Quote verbatim the part of the rows below that opens with the line containing "Select the upper" and closes with the final row, including both ends.

(Dataset records)

#####

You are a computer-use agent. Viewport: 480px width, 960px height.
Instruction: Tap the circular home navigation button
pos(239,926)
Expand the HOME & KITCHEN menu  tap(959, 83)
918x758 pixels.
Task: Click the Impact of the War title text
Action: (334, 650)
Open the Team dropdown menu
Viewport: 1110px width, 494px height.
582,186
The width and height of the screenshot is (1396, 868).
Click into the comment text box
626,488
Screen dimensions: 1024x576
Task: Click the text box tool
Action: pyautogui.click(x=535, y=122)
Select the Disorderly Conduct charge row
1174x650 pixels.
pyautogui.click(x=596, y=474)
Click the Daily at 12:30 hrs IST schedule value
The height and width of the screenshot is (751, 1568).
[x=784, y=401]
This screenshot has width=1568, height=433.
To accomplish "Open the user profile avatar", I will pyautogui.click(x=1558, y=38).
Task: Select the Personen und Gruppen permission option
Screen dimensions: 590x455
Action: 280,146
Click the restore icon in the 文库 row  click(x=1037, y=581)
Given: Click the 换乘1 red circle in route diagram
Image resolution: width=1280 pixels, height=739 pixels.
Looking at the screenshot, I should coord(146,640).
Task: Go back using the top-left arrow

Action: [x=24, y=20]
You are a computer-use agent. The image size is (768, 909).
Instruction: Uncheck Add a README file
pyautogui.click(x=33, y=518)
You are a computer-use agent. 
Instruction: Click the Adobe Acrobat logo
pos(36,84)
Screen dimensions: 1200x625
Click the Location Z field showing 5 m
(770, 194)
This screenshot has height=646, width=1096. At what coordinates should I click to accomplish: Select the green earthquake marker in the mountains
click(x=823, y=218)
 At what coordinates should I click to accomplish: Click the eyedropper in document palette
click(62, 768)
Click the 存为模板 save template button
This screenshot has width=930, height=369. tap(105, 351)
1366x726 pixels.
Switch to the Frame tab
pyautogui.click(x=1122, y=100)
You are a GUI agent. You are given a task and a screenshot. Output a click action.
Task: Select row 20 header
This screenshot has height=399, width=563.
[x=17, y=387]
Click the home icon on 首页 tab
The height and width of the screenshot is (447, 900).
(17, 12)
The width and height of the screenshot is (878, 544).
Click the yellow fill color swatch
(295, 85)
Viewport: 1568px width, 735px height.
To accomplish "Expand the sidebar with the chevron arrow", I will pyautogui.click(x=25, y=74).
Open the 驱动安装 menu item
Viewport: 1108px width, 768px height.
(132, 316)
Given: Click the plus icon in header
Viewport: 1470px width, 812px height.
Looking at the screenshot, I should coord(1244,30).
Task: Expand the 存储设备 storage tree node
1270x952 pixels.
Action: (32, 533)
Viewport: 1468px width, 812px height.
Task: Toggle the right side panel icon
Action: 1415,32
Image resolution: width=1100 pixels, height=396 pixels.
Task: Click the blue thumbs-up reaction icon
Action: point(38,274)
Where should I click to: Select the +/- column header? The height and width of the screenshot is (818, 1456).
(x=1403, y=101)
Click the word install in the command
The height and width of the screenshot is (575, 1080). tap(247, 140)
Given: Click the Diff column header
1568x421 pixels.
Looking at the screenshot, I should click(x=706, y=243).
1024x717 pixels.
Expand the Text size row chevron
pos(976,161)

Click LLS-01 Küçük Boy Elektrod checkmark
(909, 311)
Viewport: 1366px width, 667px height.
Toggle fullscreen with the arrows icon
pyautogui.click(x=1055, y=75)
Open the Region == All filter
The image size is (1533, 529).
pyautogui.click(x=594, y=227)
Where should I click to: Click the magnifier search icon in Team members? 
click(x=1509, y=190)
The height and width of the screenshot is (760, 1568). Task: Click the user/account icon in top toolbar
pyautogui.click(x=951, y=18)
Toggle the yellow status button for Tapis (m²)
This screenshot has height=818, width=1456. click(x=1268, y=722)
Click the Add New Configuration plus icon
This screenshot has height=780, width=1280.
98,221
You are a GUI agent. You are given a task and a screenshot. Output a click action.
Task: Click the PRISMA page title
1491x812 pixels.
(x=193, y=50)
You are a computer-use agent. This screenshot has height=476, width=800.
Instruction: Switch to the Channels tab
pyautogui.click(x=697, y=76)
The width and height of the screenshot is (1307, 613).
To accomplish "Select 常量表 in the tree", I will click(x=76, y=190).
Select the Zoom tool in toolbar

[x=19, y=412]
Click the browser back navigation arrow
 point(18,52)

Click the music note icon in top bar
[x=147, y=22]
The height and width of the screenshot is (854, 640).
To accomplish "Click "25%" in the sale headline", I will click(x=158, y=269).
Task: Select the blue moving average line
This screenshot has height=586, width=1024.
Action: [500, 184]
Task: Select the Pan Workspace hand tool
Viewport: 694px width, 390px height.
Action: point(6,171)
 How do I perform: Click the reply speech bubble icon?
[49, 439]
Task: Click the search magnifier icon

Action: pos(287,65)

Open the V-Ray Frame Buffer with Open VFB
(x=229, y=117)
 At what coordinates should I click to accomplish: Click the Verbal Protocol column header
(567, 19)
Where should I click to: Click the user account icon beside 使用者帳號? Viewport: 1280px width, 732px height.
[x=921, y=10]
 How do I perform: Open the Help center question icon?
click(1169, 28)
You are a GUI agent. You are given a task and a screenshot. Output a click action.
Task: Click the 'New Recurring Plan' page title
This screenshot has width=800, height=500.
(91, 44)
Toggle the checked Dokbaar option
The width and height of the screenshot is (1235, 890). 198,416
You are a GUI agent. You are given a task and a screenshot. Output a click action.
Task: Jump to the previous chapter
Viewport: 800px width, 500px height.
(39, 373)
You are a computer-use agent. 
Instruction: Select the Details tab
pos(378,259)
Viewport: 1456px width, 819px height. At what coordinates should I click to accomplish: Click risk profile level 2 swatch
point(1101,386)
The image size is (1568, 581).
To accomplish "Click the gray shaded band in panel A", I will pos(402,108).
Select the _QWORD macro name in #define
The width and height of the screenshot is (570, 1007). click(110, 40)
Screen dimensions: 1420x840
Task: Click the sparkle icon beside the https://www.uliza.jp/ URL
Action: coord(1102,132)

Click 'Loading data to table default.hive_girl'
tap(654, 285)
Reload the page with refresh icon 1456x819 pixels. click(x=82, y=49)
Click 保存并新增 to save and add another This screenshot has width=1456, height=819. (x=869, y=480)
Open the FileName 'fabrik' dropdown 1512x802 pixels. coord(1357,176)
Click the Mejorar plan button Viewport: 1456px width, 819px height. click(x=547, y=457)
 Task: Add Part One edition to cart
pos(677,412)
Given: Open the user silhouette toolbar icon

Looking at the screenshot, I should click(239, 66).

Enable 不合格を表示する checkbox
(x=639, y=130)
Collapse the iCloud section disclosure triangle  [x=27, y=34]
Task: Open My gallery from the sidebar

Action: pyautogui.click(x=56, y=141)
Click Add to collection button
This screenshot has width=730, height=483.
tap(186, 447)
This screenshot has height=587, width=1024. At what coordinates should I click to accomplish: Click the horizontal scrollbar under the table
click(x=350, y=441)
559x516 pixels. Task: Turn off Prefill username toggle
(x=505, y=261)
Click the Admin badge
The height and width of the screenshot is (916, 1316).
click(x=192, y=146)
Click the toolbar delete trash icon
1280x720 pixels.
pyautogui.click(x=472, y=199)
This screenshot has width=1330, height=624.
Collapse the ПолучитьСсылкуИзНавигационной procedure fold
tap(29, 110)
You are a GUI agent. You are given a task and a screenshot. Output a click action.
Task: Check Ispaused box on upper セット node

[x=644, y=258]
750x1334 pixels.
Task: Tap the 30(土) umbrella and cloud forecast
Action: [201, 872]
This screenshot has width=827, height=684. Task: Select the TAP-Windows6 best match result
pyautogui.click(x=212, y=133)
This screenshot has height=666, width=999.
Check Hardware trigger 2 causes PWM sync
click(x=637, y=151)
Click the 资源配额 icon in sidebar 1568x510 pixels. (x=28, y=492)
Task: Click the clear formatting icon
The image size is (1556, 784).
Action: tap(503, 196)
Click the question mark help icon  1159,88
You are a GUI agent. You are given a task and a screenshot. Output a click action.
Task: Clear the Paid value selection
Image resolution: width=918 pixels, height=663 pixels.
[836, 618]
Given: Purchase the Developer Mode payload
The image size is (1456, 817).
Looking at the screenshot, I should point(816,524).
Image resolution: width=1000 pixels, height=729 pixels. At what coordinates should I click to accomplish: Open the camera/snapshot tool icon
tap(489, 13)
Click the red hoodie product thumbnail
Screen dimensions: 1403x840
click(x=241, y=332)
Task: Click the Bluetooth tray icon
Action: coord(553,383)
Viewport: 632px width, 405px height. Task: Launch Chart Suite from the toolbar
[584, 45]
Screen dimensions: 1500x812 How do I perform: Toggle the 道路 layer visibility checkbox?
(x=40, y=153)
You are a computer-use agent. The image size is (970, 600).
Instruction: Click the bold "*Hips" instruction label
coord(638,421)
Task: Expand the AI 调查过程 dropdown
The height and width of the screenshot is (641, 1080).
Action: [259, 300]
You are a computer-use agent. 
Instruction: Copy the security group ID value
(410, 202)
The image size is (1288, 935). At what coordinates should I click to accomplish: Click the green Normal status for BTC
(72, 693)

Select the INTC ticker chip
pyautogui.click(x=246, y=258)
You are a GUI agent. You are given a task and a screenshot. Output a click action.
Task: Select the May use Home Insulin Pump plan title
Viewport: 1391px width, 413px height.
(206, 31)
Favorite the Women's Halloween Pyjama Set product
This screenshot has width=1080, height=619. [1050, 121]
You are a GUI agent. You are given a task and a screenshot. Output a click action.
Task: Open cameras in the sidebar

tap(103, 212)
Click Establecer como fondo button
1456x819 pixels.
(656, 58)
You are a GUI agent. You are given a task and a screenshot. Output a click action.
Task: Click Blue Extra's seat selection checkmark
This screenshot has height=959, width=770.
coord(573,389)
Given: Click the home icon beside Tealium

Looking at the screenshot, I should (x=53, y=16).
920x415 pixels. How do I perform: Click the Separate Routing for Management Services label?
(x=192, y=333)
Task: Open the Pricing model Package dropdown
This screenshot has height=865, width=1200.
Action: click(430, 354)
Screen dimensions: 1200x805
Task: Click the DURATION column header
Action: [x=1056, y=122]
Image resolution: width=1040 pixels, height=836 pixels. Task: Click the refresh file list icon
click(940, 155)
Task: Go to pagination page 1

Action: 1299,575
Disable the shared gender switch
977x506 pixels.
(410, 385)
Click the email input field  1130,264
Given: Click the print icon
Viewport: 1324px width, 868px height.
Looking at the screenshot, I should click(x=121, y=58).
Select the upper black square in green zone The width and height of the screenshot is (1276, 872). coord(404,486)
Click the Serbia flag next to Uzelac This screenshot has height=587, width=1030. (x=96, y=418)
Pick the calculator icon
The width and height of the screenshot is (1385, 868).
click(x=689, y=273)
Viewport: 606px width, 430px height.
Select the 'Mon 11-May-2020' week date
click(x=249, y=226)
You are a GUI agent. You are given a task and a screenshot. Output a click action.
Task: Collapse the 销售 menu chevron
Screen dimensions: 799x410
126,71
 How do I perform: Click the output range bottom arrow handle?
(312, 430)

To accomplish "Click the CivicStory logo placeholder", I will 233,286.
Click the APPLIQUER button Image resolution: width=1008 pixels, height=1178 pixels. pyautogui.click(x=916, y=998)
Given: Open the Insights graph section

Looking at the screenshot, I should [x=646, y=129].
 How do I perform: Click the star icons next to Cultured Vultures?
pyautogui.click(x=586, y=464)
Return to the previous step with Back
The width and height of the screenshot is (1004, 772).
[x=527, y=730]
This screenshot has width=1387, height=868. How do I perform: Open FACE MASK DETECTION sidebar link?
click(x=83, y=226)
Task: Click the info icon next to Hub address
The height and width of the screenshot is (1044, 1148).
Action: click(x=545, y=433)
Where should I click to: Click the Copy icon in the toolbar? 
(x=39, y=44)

#####

Result below:
Select the upper black square in green zone The width and height of the screenshot is (1276, 872). coord(404,486)
Click the Serbia flag next to Uzelac This screenshot has height=587, width=1030. (x=96, y=418)
Pick the calculator icon
The width and height of the screenshot is (1385, 868).
click(x=689, y=273)
Viewport: 606px width, 430px height.
Select the 'Mon 11-May-2020' week date
click(x=249, y=226)
You are a GUI agent. You are given a task and a screenshot. Output a click action.
Task: Collapse the 销售 menu chevron
Screen dimensions: 799x410
126,71
 How do I perform: Click the output range bottom arrow handle?
(312, 430)

To accomplish "Click the CivicStory logo placeholder", I will 233,286.
Click the APPLIQUER button Image resolution: width=1008 pixels, height=1178 pixels. pyautogui.click(x=916, y=998)
Given: Open the Insights graph section

Looking at the screenshot, I should [x=646, y=129].
 How do I perform: Click the star icons next to Cultured Vultures?
pyautogui.click(x=586, y=464)
Return to the previous step with Back
The width and height of the screenshot is (1004, 772).
[x=527, y=730]
This screenshot has width=1387, height=868. How do I perform: Open FACE MASK DETECTION sidebar link?
click(x=83, y=226)
Task: Click the info icon next to Hub address
The height and width of the screenshot is (1044, 1148).
Action: click(x=545, y=433)
Where should I click to: Click the Copy icon in the toolbar? 
(x=39, y=44)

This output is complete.